Work required:
Output the records that follow, keeping every line exactly as it is.

Provided records:
▼▼▼

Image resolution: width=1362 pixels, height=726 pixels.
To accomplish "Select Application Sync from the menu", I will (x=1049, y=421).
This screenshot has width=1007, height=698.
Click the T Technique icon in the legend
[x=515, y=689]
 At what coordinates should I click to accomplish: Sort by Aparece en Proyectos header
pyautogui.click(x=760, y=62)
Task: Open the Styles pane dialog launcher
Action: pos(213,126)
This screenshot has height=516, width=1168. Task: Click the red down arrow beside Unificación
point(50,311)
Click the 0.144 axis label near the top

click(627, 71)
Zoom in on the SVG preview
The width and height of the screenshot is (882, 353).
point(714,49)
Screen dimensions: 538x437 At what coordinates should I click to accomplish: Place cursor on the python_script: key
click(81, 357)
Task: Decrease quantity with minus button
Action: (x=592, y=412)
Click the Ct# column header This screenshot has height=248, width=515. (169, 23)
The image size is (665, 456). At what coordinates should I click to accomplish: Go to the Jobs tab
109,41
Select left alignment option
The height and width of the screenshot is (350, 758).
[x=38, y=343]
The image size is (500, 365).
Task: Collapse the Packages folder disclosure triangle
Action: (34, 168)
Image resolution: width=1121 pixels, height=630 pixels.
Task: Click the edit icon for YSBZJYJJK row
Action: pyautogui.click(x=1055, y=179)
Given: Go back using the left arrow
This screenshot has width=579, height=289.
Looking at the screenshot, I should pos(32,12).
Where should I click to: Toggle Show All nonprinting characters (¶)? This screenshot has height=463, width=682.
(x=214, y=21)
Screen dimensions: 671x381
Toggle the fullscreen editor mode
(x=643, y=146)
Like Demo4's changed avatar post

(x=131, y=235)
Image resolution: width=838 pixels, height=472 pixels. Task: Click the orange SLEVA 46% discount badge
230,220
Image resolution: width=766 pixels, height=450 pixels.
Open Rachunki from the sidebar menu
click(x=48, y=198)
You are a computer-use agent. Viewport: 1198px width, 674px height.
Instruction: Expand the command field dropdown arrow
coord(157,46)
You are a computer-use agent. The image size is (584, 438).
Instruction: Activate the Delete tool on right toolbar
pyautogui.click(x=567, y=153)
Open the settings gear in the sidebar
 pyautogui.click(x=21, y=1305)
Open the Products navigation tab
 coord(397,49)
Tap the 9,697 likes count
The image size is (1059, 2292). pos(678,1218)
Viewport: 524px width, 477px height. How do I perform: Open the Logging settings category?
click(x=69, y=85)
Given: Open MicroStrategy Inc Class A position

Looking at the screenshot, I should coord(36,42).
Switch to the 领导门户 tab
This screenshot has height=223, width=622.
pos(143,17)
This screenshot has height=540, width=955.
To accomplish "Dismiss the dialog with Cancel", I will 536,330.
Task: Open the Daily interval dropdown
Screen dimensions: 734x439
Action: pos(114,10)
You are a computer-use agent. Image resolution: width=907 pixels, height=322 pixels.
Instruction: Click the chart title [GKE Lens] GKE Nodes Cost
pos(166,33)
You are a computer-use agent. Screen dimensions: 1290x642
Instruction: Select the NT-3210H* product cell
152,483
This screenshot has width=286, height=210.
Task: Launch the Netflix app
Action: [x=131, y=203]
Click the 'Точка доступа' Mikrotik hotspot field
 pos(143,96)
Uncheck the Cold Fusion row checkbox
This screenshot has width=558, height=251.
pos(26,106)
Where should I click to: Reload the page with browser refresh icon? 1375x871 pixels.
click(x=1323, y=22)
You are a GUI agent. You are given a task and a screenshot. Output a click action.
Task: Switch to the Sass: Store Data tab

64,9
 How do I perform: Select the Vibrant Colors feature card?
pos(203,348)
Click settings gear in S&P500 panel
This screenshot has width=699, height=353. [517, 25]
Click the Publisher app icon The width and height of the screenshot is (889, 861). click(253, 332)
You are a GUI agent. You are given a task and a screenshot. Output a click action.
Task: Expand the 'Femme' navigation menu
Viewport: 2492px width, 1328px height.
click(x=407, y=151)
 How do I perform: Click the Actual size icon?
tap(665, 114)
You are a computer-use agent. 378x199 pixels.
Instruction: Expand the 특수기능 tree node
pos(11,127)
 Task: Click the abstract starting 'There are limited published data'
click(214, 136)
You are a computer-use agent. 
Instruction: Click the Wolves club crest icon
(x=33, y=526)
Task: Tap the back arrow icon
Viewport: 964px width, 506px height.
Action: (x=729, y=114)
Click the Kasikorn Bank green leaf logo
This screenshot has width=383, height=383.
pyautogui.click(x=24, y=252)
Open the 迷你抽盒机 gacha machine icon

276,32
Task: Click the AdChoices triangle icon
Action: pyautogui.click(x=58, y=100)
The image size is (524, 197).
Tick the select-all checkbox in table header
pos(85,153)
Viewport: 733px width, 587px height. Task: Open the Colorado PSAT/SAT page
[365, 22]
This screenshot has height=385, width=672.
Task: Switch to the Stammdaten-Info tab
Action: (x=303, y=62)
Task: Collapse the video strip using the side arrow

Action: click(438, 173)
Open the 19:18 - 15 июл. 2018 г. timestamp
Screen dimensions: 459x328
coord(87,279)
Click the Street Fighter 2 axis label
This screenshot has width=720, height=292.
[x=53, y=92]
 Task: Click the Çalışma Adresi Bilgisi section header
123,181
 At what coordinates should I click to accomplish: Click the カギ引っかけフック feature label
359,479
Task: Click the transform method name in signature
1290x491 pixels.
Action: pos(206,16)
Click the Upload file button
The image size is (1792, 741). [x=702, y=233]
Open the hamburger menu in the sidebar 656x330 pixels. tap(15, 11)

▲▲▲

Written answer:
Image resolution: width=1362 pixels, height=726 pixels.
To accomplish "Select Application Sync from the menu", I will (x=1049, y=421).
This screenshot has width=1007, height=698.
Click the T Technique icon in the legend
[x=515, y=689]
 At what coordinates should I click to accomplish: Sort by Aparece en Proyectos header
pyautogui.click(x=760, y=62)
Task: Open the Styles pane dialog launcher
Action: pos(213,126)
This screenshot has height=516, width=1168. Task: Click the red down arrow beside Unificación
point(50,311)
Click the 0.144 axis label near the top

click(627, 71)
Zoom in on the SVG preview
The width and height of the screenshot is (882, 353).
point(714,49)
Screen dimensions: 538x437 At what coordinates should I click to accomplish: Place cursor on the python_script: key
click(81, 357)
Task: Decrease quantity with minus button
Action: (x=592, y=412)
Click the Ct# column header This screenshot has height=248, width=515. (169, 23)
The image size is (665, 456). At what coordinates should I click to accomplish: Go to the Jobs tab
109,41
Select left alignment option
The height and width of the screenshot is (350, 758).
[x=38, y=343]
The image size is (500, 365).
Task: Collapse the Packages folder disclosure triangle
Action: (34, 168)
Image resolution: width=1121 pixels, height=630 pixels.
Task: Click the edit icon for YSBZJYJJK row
Action: pyautogui.click(x=1055, y=179)
Given: Go back using the left arrow
This screenshot has width=579, height=289.
Looking at the screenshot, I should pos(32,12).
Where should I click to: Toggle Show All nonprinting characters (¶)? This screenshot has height=463, width=682.
(x=214, y=21)
Screen dimensions: 671x381
Toggle the fullscreen editor mode
(x=643, y=146)
Like Demo4's changed avatar post

(x=131, y=235)
Image resolution: width=838 pixels, height=472 pixels. Task: Click the orange SLEVA 46% discount badge
230,220
Image resolution: width=766 pixels, height=450 pixels.
Open Rachunki from the sidebar menu
click(x=48, y=198)
You are a computer-use agent. Viewport: 1198px width, 674px height.
Instruction: Expand the command field dropdown arrow
coord(157,46)
You are a computer-use agent. The image size is (584, 438).
Instruction: Activate the Delete tool on right toolbar
pyautogui.click(x=567, y=153)
Open the settings gear in the sidebar
 pyautogui.click(x=21, y=1305)
Open the Products navigation tab
 coord(397,49)
Tap the 9,697 likes count
The image size is (1059, 2292). pos(678,1218)
Viewport: 524px width, 477px height. How do I perform: Open the Logging settings category?
click(x=69, y=85)
Given: Open MicroStrategy Inc Class A position

Looking at the screenshot, I should coord(36,42).
Switch to the 领导门户 tab
This screenshot has height=223, width=622.
pos(143,17)
This screenshot has height=540, width=955.
To accomplish "Dismiss the dialog with Cancel", I will 536,330.
Task: Open the Daily interval dropdown
Screen dimensions: 734x439
Action: pos(114,10)
You are a computer-use agent. Image resolution: width=907 pixels, height=322 pixels.
Instruction: Click the chart title [GKE Lens] GKE Nodes Cost
pos(166,33)
You are a computer-use agent. Screen dimensions: 1290x642
Instruction: Select the NT-3210H* product cell
152,483
This screenshot has width=286, height=210.
Task: Launch the Netflix app
Action: [x=131, y=203]
Click the 'Точка доступа' Mikrotik hotspot field
 pos(143,96)
Uncheck the Cold Fusion row checkbox
This screenshot has width=558, height=251.
pos(26,106)
Where should I click to: Reload the page with browser refresh icon? 1375x871 pixels.
click(x=1323, y=22)
You are a GUI agent. You are given a task and a screenshot. Output a click action.
Task: Switch to the Sass: Store Data tab

64,9
 How do I perform: Select the Vibrant Colors feature card?
pos(203,348)
Click settings gear in S&P500 panel
This screenshot has width=699, height=353. [517, 25]
Click the Publisher app icon The width and height of the screenshot is (889, 861). click(253, 332)
You are a GUI agent. You are given a task and a screenshot. Output a click action.
Task: Expand the 'Femme' navigation menu
Viewport: 2492px width, 1328px height.
click(x=407, y=151)
 How do I perform: Click the Actual size icon?
tap(665, 114)
You are a computer-use agent. 378x199 pixels.
Instruction: Expand the 특수기능 tree node
pos(11,127)
 Task: Click the abstract starting 'There are limited published data'
click(214, 136)
You are a computer-use agent. 
Instruction: Click the Wolves club crest icon
(x=33, y=526)
Task: Tap the back arrow icon
Viewport: 964px width, 506px height.
Action: (x=729, y=114)
Click the Kasikorn Bank green leaf logo
This screenshot has width=383, height=383.
pyautogui.click(x=24, y=252)
Open the 迷你抽盒机 gacha machine icon

276,32
Task: Click the AdChoices triangle icon
Action: pyautogui.click(x=58, y=100)
The image size is (524, 197).
Tick the select-all checkbox in table header
pos(85,153)
Viewport: 733px width, 587px height. Task: Open the Colorado PSAT/SAT page
[365, 22]
This screenshot has height=385, width=672.
Task: Switch to the Stammdaten-Info tab
Action: (x=303, y=62)
Task: Collapse the video strip using the side arrow

Action: click(438, 173)
Open the 19:18 - 15 июл. 2018 г. timestamp
Screen dimensions: 459x328
coord(87,279)
Click the Street Fighter 2 axis label
This screenshot has width=720, height=292.
[x=53, y=92]
 Task: Click the Çalışma Adresi Bilgisi section header
123,181
 At what coordinates should I click to accomplish: Click the カギ引っかけフック feature label
359,479
Task: Click the transform method name in signature
1290x491 pixels.
Action: pos(206,16)
Click the Upload file button
The image size is (1792, 741). [x=702, y=233]
Open the hamburger menu in the sidebar 656x330 pixels. tap(15, 11)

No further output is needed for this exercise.